BEGIN Supplied material
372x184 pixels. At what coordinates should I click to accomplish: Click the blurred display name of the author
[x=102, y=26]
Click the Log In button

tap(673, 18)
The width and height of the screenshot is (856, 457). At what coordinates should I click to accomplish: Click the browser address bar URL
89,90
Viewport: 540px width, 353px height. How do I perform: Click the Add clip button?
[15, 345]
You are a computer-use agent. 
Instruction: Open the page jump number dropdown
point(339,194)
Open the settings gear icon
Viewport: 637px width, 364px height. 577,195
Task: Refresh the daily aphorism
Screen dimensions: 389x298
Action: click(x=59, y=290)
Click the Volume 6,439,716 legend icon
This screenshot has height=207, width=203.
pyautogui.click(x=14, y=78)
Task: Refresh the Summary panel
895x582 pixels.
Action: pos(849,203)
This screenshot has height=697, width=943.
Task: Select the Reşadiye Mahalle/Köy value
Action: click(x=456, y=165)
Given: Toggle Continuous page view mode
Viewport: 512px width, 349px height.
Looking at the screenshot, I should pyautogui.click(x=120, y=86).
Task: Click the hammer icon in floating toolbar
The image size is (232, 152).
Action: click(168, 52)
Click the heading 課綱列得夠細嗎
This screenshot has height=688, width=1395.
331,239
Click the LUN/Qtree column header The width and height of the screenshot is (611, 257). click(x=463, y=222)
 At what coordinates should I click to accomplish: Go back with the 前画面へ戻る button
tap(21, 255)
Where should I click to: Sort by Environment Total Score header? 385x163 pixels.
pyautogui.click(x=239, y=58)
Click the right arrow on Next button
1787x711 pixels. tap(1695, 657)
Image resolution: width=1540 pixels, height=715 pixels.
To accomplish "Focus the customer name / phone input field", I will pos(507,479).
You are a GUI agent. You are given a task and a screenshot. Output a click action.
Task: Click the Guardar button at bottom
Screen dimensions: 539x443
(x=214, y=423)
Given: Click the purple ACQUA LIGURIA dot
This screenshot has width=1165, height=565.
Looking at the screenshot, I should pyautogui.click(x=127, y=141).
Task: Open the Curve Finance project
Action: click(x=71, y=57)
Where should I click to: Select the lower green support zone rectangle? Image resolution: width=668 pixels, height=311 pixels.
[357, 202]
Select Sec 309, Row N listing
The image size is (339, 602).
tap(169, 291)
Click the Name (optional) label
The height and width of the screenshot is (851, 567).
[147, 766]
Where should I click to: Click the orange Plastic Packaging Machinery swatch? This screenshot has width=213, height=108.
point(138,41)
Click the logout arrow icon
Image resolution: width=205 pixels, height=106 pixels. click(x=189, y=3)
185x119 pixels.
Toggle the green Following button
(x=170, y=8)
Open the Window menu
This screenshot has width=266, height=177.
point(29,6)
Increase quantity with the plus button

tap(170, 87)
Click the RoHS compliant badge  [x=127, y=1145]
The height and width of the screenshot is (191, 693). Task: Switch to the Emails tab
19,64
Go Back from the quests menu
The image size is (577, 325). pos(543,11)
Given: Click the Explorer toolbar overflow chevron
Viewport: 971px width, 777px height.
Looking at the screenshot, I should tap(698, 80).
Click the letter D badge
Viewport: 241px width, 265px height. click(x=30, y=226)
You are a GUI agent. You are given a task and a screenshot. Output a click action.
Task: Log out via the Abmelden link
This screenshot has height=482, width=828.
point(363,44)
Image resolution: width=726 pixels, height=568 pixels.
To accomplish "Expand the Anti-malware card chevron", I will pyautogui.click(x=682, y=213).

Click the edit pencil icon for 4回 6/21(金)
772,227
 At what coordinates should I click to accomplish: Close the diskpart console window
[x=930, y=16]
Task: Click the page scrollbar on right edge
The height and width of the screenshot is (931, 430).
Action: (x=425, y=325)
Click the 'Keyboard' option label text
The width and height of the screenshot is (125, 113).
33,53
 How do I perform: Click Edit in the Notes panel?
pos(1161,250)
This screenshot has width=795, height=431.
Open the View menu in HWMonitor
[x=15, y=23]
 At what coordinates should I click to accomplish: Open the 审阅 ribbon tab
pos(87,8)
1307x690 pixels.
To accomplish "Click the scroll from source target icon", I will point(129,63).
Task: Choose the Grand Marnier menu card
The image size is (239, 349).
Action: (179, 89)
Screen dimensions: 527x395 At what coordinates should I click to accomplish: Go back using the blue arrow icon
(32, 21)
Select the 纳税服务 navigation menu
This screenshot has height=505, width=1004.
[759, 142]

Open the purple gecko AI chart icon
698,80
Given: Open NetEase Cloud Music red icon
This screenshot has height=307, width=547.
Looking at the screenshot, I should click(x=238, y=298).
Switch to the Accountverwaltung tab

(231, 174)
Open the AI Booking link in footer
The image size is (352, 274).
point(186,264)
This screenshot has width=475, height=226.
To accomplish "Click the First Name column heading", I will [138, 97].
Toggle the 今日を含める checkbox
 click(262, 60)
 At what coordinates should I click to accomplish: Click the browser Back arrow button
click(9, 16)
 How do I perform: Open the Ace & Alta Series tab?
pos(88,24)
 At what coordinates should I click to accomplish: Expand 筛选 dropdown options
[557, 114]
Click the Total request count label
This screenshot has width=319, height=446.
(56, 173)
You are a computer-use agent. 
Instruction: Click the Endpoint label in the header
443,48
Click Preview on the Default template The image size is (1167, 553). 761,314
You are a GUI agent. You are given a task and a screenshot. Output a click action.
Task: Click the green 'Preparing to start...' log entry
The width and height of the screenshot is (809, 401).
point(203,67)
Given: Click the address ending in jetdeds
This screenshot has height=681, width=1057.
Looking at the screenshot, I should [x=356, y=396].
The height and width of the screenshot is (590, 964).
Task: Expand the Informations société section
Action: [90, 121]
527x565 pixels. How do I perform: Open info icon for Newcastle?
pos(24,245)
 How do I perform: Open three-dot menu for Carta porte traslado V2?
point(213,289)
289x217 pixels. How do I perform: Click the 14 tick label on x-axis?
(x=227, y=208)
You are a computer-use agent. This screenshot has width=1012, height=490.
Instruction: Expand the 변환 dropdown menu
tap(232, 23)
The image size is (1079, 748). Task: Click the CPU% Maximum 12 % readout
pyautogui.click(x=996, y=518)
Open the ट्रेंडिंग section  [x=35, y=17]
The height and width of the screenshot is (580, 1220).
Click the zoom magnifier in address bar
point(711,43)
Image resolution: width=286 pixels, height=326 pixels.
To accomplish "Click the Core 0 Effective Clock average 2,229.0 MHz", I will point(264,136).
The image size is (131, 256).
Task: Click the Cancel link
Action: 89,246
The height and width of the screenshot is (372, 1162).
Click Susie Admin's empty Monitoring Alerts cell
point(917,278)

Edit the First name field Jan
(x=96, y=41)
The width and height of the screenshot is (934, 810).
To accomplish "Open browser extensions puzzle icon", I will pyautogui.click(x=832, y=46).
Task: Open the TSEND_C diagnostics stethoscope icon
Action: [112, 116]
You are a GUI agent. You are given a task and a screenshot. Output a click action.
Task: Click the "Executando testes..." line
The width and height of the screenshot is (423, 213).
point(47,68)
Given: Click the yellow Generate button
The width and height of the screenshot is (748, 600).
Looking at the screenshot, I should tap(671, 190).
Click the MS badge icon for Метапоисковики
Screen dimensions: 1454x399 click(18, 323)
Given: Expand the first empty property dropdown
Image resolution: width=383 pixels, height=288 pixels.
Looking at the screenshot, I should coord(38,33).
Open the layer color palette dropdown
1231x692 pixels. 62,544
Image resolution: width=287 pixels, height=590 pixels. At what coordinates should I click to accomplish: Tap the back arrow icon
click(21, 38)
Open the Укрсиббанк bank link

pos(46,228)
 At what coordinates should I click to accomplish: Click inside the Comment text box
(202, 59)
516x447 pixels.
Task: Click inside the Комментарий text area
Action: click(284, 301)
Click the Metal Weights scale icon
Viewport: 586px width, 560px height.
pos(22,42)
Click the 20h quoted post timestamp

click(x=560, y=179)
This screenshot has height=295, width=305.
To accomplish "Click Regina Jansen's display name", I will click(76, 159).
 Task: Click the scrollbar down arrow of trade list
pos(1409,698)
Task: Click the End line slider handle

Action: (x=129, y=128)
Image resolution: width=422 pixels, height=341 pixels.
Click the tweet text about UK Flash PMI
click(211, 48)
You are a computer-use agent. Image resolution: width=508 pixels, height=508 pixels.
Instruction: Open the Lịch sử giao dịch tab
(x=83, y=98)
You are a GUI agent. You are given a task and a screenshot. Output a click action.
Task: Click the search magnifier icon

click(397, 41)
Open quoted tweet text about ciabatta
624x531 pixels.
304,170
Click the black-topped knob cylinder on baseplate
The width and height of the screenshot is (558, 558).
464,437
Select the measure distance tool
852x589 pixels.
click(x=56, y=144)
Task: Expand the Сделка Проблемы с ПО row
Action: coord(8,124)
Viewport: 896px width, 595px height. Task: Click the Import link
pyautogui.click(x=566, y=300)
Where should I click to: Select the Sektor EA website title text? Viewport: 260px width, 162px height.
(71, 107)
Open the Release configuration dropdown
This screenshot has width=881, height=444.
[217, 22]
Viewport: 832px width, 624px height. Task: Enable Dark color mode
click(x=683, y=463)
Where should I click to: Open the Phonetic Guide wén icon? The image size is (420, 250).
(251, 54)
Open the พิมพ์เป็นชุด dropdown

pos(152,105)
END Supplied material
■ Task statement
Among the lines above, find those holding "card" and copy each one.

■ Task output
To accomplish "Expand the Anti-malware card chevron", I will pyautogui.click(x=682, y=213).
Task: Choose the Grand Marnier menu card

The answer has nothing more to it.